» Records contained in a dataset
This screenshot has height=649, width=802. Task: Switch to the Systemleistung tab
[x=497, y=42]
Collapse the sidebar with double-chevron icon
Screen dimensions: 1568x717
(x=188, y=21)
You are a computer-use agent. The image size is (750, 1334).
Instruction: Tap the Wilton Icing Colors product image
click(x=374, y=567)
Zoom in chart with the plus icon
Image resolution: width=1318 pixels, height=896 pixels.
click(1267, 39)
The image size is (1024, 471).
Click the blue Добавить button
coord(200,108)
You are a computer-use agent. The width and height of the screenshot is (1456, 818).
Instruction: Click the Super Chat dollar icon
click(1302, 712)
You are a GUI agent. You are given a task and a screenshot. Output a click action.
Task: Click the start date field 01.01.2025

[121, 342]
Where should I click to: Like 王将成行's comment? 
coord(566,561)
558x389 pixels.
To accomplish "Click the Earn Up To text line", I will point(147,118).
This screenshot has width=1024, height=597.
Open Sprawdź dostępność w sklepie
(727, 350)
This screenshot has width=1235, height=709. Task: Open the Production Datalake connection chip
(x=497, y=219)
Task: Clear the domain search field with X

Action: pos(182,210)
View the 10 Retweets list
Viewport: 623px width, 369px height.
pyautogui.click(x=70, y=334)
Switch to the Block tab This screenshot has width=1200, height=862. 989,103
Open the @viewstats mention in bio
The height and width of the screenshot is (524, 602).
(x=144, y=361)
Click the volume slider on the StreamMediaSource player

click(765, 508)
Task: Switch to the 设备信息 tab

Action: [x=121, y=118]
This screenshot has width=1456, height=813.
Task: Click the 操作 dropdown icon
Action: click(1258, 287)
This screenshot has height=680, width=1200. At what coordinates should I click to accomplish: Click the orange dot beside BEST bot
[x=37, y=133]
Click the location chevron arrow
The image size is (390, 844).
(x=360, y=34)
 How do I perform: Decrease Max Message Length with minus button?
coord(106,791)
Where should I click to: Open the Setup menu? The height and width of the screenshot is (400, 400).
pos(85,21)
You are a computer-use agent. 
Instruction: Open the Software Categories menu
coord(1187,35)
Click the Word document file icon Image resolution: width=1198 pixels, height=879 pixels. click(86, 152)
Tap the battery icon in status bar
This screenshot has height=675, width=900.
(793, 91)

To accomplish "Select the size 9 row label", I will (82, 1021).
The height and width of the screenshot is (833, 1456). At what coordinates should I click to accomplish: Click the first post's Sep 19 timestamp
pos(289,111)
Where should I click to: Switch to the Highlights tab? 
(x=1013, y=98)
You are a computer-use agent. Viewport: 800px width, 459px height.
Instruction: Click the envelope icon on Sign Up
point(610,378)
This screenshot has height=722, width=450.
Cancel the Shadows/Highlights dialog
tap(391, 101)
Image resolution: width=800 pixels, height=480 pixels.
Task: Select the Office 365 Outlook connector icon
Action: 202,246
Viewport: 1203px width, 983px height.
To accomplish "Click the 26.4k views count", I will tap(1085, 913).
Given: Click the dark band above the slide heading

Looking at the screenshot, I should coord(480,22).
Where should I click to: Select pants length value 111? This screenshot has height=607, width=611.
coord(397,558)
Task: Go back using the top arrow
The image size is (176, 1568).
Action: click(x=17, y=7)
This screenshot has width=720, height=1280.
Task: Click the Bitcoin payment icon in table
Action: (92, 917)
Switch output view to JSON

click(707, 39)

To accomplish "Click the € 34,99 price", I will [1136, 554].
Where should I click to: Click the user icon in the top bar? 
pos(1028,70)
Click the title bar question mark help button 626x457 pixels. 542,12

» Assignment
Given the word "computer", show every line of the records that contains it.

» Answer to this exercise
You are a computer-use agent. The image size is (750, 1334).
You are a computer-use agent. The width and height of the screenshot is (1456, 818).
You are a computer-use agent. 
You are a computer-use agent. Viewport: 800px width, 459px height.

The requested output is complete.